● **THE INPUT**:

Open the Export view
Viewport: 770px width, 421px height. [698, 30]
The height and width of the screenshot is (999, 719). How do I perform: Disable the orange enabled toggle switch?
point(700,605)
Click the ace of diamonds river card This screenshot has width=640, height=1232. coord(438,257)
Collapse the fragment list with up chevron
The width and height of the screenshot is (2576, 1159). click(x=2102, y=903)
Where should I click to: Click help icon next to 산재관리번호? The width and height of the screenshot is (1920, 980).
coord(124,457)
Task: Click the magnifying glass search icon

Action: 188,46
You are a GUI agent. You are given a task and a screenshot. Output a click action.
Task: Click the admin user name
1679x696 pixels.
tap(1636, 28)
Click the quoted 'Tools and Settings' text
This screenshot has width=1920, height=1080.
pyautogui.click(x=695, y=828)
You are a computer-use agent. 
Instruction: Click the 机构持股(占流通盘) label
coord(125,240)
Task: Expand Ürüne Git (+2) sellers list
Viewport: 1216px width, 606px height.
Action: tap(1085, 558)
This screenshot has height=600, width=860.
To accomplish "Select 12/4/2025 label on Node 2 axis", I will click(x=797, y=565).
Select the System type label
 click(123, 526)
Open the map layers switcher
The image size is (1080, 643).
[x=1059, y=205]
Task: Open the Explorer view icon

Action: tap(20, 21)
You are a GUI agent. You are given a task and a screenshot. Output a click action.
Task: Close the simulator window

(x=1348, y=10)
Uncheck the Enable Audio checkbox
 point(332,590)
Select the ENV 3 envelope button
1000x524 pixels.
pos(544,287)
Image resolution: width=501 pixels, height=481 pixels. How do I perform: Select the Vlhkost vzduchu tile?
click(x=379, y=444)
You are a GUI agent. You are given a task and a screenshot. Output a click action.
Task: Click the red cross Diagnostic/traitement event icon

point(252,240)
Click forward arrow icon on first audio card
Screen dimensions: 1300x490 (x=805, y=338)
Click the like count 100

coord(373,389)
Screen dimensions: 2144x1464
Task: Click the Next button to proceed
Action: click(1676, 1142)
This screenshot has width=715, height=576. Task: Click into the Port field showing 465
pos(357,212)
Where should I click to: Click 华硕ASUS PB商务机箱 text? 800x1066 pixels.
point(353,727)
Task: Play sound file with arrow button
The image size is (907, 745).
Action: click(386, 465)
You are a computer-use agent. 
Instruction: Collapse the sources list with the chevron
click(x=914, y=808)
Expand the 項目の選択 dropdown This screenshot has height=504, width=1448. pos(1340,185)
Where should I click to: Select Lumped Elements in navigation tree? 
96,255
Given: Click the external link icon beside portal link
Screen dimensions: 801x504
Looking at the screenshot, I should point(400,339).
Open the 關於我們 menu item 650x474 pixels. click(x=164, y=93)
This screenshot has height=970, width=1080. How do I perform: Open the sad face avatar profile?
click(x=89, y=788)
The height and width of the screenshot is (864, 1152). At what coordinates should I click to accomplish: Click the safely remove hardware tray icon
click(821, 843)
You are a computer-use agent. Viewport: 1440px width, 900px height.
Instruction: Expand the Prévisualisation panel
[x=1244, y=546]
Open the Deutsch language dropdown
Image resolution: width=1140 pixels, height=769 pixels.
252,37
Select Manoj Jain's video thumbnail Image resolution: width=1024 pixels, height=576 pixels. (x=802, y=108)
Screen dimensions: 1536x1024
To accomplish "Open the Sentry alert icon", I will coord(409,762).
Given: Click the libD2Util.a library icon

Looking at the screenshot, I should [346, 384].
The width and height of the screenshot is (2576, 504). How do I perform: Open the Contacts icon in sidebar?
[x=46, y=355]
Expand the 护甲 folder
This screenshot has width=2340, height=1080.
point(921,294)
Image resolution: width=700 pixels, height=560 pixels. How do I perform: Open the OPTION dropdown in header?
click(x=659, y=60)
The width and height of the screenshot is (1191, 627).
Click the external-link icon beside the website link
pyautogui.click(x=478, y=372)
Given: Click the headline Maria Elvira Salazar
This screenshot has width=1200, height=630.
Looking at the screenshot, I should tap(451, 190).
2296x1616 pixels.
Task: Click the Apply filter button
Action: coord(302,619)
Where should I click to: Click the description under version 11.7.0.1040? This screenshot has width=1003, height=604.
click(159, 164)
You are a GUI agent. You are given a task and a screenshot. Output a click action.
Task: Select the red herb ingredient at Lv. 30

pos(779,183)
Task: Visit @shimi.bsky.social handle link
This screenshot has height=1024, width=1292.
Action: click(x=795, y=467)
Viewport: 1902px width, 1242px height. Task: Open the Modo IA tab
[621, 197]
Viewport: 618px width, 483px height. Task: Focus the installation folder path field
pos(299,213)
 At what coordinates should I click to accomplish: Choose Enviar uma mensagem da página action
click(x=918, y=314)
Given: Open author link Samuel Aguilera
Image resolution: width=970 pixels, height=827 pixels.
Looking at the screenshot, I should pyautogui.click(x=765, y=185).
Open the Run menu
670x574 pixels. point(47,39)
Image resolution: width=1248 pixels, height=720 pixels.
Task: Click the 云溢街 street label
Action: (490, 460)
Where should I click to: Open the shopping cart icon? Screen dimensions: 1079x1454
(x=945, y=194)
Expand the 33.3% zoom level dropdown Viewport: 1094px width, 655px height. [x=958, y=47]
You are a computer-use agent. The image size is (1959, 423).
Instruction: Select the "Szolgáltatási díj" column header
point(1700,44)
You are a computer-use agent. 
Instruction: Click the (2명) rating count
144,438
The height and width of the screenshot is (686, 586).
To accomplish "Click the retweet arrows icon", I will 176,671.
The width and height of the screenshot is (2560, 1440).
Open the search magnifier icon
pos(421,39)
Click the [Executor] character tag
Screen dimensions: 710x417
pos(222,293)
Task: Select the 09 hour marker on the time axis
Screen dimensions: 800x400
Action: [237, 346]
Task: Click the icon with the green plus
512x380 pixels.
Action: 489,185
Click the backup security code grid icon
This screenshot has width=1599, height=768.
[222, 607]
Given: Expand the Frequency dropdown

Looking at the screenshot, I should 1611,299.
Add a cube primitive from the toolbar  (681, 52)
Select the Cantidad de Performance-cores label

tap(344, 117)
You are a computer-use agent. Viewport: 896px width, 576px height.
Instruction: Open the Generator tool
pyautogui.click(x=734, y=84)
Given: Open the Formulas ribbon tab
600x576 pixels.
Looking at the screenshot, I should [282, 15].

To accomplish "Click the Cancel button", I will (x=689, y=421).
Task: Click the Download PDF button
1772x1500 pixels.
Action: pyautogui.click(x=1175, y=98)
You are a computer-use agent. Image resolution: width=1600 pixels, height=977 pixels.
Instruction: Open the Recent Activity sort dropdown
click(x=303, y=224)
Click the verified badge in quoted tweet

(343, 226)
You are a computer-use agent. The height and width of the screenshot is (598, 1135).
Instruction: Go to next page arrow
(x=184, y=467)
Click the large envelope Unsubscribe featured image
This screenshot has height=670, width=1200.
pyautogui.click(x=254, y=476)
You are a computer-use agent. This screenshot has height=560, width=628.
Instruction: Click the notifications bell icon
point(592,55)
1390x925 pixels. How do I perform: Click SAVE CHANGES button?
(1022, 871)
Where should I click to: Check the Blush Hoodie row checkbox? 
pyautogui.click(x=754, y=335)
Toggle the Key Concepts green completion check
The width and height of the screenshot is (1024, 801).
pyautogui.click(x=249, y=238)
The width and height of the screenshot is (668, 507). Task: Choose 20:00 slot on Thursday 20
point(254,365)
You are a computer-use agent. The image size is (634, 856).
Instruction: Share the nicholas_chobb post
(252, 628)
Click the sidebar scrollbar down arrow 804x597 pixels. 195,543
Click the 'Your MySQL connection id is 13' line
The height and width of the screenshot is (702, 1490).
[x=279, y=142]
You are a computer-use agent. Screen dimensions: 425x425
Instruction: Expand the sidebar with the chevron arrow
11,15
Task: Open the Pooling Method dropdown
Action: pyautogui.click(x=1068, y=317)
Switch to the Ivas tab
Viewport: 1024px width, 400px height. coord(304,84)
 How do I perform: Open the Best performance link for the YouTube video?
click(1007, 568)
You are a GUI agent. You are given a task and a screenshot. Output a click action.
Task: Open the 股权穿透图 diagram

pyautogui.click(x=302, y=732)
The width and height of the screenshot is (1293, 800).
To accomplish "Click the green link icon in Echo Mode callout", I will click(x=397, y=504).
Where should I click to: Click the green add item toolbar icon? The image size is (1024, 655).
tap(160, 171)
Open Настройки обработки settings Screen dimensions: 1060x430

● **PROBLEM DETAILS**:
Every line of the listing that holds "computer" should be found and copied.

● **WRITTEN SOLUTION**:
You are a computer-use agent. 
You are a computer-use agent. 
You are a computer-use agent. Viewport: 1440px width, 900px height.
You are a computer-use agent. The image size is (1959, 423).
You are a computer-use agent. 
You are a computer-use agent. Viewport: 896px width, 576px height.
You are a computer-use agent. Image resolution: width=1600 pixels, height=977 pixels.
You are a computer-use agent. The height and width of the screenshot is (598, 1135).
You are a computer-use agent. This screenshot has height=560, width=628.
You are a computer-use agent. The image size is (634, 856).
You are a computer-use agent. Screen dimensions: 425x425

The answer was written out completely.